- PROVIDED TEXT
<<<<
Definitions of terrorism also stress that it’s normally intended as a message meant to influence an audience, with the aim of advancing a political, social, or religious goal. Supporters of the Islamic State, which has claimed responsibility for the recent atrocities in Paris, say the attacks were revenge for French airstrikes in Syria, and for insulting the Prophet Muhammad. ISIS claims that they chose Paris to attack because it is “the capital of abominations and perversion.” Their larger goal was presumably to spread fear in order to intimidate France into ending its role in the American-led military action in the Middle East. Or they may have the opposite intent: to draw Western nations, as well as Russia and Hezbollah, into a final battle in Syria, where, according to the Islamic State’s apocalyptic theology, the “crusader armies” will be destroyed. It can be difficult to decipher intention from acts of violence.
>>>>
- DATA SECTION
<<<<
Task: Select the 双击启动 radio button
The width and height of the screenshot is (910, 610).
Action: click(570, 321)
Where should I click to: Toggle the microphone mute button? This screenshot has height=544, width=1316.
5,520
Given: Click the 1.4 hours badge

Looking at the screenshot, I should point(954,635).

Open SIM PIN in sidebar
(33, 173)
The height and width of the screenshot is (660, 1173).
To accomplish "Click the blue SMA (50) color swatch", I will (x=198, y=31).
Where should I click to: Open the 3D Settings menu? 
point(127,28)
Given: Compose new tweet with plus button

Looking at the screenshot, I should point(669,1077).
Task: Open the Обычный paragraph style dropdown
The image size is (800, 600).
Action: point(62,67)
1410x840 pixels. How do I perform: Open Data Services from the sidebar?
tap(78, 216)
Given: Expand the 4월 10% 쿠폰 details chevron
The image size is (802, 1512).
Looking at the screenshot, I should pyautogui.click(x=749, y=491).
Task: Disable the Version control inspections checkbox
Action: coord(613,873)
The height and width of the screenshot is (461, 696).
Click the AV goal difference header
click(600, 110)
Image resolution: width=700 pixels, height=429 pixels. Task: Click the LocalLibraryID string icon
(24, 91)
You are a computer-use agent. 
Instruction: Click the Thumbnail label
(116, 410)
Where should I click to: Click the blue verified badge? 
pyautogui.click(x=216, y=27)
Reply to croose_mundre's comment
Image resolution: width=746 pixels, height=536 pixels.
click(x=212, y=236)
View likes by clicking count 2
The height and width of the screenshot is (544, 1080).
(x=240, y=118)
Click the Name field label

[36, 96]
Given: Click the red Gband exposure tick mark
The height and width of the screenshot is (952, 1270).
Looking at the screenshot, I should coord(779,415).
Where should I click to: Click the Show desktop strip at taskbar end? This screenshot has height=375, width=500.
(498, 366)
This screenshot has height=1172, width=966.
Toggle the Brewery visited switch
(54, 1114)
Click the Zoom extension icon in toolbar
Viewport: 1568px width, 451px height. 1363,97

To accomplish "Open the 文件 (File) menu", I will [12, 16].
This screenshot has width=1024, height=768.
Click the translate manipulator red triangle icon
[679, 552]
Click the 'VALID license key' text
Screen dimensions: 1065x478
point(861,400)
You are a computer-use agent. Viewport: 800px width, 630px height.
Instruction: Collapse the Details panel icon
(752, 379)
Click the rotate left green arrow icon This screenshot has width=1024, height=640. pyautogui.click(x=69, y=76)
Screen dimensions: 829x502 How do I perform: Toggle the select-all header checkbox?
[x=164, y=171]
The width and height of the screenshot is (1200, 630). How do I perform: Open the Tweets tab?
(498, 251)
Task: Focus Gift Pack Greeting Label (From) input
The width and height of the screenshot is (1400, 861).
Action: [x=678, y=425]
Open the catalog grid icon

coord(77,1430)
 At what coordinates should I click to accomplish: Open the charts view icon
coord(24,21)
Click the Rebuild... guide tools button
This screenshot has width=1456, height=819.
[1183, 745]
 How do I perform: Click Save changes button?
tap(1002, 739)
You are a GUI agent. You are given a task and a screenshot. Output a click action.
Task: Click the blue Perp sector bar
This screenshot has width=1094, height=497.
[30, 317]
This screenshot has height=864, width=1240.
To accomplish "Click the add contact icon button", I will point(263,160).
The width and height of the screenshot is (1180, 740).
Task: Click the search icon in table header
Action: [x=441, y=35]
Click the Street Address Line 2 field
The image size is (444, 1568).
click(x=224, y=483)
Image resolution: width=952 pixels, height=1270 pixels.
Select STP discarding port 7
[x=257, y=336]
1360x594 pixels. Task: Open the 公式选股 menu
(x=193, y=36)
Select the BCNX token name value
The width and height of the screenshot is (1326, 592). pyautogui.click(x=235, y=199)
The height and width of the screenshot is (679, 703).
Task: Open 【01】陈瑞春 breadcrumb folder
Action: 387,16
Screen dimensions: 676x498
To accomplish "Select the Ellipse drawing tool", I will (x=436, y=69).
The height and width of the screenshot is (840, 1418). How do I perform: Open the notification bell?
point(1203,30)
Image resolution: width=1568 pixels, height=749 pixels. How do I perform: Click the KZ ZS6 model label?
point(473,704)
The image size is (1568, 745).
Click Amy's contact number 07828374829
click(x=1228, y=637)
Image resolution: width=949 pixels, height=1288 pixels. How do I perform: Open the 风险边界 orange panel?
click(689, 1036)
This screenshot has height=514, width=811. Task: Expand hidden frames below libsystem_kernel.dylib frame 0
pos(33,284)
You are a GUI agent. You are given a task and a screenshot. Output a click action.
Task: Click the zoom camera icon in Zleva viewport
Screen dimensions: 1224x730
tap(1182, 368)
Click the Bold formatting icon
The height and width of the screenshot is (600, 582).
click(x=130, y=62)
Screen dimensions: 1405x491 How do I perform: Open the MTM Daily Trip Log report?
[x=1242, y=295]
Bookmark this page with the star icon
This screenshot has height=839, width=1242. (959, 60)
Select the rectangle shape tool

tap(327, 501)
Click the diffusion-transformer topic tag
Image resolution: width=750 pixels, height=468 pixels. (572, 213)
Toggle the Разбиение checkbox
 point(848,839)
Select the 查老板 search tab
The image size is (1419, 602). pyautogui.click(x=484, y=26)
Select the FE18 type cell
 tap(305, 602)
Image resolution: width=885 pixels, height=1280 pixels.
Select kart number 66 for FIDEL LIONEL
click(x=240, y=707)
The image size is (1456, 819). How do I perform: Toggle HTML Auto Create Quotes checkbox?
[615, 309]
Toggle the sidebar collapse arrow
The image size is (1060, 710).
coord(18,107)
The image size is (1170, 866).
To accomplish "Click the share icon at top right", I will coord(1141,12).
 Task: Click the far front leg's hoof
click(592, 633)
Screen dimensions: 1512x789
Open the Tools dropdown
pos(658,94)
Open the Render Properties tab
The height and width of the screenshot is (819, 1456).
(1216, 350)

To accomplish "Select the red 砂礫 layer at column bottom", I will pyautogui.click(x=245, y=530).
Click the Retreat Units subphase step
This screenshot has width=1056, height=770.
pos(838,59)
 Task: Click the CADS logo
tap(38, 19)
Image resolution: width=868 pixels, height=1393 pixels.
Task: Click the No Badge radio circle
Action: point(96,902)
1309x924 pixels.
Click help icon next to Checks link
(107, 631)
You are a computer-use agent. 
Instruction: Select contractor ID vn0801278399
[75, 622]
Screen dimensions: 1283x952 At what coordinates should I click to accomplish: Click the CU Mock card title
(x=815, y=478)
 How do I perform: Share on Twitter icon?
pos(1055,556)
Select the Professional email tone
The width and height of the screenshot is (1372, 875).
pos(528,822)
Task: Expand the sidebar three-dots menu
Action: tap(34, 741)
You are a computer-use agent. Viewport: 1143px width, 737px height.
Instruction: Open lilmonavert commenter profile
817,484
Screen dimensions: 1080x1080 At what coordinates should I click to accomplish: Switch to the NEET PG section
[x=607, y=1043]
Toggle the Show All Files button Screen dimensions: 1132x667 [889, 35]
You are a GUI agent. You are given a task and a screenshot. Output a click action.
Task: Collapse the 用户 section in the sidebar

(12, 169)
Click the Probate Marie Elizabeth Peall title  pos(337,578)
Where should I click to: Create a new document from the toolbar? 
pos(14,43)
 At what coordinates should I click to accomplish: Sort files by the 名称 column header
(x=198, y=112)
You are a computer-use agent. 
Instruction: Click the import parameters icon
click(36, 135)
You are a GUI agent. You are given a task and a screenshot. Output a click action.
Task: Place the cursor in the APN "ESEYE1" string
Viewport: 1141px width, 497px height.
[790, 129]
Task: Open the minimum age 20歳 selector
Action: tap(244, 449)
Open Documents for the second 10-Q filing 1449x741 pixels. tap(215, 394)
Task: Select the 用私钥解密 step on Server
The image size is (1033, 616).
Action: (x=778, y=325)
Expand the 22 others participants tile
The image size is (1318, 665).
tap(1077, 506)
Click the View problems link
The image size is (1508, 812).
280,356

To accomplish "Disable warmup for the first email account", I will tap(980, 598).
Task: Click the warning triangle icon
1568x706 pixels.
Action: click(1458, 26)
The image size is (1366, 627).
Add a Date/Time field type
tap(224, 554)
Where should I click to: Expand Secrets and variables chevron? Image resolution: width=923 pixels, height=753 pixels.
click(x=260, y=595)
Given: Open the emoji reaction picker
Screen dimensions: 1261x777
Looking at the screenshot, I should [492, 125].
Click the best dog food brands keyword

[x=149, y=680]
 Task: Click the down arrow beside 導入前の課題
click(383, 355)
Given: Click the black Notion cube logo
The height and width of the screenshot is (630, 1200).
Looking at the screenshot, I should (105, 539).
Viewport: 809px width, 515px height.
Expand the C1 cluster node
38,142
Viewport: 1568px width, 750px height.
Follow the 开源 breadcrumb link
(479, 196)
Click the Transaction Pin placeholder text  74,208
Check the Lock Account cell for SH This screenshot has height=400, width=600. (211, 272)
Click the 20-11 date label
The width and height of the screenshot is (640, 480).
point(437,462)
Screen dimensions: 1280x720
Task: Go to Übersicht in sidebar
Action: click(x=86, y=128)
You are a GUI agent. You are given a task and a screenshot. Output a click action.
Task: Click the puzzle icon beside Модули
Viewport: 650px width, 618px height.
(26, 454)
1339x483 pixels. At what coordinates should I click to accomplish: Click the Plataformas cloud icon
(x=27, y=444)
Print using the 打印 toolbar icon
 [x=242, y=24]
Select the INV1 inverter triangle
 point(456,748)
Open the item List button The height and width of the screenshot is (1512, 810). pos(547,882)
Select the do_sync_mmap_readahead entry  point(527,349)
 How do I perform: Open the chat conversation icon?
>>>>
- TASK STATEMENT
Continue the passage on terrorism and the Paris attacks from its last sentence.

- THE RESULT
Who gets to decide what is terrorism, as opposed to legitimate opposition to an oppressive government? What distinguishes terrorism from assassination or guerrilla warfare? And who are noncombatants? People have disputed these points for decades.
That’s because terrorism is a loaded term that stigmatizes and delegitimizes a group, with legal as well as moral consequences. Dissident organizations usually reject the term terrorist, even if they use violence against civilians. Instead they choose words like revolutionary, freedom fighter, or martyr. Journalists may refer to them as militants or suicide bombers. An autocratic government may call all opponents terrorists in order to elevate itself morally and justify a severe crackdown. And state officials normally don’t say that their own forces have committed acts of terrorism. When soldiers kill a large number of innocent civilians, government or military spokesmen may call it collateral damage. The mainstream media may label an extreme case an atrocity. But they rarely use the word terrorism to describe their own government’s actions.
These semantic fine points have little significance, of course, for the extremists who kill, the maimed who survive, and those who mourn the dead. The militants find meaning instead in radical interpretations of holy texts. The injured and those who have lost loved ones are left to seek meaning in a world blown apart by vengeance and religious conviction.